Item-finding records
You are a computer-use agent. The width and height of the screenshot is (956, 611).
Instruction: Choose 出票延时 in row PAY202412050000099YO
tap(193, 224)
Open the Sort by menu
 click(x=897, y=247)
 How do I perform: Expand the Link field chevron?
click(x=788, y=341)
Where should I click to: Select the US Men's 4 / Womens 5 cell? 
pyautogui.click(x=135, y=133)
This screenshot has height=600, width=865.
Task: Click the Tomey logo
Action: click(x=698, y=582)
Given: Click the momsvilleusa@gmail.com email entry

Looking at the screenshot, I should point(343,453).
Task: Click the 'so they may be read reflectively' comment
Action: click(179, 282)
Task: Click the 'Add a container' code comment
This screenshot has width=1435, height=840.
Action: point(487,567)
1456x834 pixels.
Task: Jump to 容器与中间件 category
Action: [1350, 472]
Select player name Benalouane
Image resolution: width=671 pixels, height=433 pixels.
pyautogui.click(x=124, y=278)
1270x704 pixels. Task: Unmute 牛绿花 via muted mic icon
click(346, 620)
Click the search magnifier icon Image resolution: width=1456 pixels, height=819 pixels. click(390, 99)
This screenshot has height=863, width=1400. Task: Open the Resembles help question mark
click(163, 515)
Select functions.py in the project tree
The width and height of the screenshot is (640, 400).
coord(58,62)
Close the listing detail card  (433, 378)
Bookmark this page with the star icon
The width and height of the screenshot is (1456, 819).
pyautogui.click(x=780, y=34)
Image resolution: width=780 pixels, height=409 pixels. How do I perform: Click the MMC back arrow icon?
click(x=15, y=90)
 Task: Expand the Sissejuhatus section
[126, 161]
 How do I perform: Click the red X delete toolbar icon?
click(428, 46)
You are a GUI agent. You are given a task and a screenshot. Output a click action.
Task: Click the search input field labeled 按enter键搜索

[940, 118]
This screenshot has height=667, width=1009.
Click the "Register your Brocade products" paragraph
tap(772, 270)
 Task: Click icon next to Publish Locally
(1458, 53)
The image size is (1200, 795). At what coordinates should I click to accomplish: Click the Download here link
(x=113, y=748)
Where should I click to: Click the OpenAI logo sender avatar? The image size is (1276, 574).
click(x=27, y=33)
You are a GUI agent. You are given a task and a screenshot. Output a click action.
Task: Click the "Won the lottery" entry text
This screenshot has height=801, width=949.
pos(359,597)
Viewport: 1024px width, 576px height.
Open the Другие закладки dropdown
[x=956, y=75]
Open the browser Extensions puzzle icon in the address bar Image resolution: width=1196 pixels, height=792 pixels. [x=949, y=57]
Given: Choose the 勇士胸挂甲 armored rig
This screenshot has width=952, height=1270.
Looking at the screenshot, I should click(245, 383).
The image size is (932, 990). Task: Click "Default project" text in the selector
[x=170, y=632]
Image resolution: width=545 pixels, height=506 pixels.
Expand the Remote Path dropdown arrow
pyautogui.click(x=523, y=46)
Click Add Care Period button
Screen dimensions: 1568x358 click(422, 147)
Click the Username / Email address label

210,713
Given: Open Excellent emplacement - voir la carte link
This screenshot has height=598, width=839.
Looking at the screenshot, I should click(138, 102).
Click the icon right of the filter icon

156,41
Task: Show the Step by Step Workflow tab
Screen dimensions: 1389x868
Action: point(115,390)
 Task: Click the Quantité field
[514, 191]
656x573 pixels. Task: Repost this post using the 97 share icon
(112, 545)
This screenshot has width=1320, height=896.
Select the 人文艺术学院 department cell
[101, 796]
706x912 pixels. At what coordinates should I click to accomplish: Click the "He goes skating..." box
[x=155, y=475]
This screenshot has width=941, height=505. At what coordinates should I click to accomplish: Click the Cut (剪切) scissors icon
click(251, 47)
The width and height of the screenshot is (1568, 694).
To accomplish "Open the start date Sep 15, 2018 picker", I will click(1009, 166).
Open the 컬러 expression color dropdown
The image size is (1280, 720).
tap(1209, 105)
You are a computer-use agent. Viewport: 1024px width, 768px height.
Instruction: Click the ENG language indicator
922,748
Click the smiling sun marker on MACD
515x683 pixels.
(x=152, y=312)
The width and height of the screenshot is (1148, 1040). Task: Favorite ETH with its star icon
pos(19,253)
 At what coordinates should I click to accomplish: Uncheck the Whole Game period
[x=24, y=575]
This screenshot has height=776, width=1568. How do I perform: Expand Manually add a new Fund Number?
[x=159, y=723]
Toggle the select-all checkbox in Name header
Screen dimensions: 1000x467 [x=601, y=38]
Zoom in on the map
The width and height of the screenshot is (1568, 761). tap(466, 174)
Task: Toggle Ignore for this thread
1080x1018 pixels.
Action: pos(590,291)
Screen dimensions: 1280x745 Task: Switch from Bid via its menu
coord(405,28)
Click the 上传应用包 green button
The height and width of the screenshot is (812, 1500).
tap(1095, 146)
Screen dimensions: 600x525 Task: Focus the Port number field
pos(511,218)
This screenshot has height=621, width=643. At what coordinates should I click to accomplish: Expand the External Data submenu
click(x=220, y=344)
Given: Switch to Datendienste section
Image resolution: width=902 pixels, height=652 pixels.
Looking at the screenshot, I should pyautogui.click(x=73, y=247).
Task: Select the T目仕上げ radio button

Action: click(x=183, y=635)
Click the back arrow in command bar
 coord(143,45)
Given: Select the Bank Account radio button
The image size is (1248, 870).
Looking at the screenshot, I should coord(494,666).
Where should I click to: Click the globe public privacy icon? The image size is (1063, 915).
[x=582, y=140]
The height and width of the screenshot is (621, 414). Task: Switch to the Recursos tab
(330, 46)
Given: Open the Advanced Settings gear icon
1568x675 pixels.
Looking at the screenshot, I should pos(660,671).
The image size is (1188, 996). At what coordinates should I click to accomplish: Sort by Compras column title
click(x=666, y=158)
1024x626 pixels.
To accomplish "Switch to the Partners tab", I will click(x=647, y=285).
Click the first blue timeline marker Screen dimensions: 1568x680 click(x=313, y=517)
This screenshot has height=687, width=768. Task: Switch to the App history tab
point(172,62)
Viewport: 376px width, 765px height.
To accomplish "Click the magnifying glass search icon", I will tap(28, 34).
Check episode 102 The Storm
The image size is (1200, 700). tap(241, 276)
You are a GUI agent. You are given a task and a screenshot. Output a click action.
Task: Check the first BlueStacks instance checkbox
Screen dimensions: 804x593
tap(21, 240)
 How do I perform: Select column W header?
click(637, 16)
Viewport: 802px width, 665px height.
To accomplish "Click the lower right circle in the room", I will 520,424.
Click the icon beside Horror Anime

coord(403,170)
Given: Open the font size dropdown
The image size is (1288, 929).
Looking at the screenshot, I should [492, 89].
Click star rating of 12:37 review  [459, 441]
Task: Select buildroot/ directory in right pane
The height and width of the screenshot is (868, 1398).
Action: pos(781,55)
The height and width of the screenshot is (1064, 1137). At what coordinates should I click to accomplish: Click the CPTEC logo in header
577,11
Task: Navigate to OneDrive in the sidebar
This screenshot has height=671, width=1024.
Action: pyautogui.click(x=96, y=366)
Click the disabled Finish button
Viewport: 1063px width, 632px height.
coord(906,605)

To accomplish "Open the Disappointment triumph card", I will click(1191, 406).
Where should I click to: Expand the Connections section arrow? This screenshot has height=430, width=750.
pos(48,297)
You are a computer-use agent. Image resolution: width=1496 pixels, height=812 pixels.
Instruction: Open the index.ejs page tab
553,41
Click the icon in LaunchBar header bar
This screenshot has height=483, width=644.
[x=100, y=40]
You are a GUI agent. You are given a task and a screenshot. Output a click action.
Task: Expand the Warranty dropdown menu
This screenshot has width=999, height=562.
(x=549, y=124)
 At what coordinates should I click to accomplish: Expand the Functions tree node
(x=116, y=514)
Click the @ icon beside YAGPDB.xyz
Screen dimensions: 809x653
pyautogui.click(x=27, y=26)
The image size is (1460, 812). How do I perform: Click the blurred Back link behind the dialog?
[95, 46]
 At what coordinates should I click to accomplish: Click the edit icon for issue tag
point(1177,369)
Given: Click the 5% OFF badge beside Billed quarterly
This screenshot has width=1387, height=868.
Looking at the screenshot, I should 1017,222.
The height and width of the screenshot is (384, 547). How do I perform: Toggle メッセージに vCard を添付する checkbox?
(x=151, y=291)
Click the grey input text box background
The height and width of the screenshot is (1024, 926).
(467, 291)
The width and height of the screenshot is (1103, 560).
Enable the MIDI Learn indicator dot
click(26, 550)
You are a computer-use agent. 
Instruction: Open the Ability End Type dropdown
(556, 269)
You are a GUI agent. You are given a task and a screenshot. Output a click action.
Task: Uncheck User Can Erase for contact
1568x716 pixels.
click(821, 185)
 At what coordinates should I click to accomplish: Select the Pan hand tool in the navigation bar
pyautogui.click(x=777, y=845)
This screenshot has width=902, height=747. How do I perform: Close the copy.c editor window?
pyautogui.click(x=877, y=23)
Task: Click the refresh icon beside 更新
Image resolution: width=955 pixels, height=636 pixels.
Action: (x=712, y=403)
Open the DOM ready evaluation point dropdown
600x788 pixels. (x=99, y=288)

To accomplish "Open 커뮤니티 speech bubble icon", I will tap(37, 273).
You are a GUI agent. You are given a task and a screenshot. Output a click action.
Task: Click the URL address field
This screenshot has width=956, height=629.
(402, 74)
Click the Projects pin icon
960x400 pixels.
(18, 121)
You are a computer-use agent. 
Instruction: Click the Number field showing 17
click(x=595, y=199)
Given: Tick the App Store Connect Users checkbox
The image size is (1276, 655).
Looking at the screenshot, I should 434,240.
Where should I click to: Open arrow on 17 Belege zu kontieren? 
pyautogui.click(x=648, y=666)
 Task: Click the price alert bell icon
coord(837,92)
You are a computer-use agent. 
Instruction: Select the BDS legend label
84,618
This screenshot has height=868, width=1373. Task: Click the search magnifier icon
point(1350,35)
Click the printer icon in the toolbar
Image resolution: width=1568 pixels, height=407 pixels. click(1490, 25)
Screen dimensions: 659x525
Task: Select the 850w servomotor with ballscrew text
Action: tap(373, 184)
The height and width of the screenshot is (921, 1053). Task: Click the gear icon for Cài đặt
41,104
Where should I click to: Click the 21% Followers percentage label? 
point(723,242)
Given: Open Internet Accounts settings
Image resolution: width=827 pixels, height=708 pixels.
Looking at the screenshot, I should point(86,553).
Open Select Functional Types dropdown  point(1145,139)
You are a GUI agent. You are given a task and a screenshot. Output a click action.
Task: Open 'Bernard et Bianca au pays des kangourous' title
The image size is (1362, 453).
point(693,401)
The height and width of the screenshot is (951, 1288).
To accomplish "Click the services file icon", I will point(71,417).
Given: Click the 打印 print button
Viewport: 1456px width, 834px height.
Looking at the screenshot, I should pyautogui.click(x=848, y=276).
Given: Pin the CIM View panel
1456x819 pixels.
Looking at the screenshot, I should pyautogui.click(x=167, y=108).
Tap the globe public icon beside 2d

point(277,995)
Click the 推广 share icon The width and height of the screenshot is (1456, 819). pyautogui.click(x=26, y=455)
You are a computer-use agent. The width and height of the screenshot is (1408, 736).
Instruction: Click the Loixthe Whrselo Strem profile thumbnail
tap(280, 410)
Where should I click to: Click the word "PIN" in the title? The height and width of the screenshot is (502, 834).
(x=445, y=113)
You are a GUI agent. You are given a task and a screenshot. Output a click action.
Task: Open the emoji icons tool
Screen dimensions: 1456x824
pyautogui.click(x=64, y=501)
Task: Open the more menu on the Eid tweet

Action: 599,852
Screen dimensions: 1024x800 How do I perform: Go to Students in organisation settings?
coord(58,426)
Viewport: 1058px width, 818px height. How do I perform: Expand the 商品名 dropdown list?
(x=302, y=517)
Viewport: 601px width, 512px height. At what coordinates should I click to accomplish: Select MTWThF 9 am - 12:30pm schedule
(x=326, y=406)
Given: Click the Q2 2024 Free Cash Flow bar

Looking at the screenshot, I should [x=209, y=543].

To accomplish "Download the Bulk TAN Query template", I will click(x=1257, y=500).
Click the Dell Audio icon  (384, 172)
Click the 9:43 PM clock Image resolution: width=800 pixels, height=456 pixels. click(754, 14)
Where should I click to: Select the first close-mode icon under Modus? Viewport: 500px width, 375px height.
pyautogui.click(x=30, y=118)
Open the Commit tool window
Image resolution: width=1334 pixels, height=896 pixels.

_JOB_.
Count the lines in the data above that contain the string "toolbar", treating uppercase and lowercase as distinct. Reply with the number alone.

_TASK SOLUTION_.
2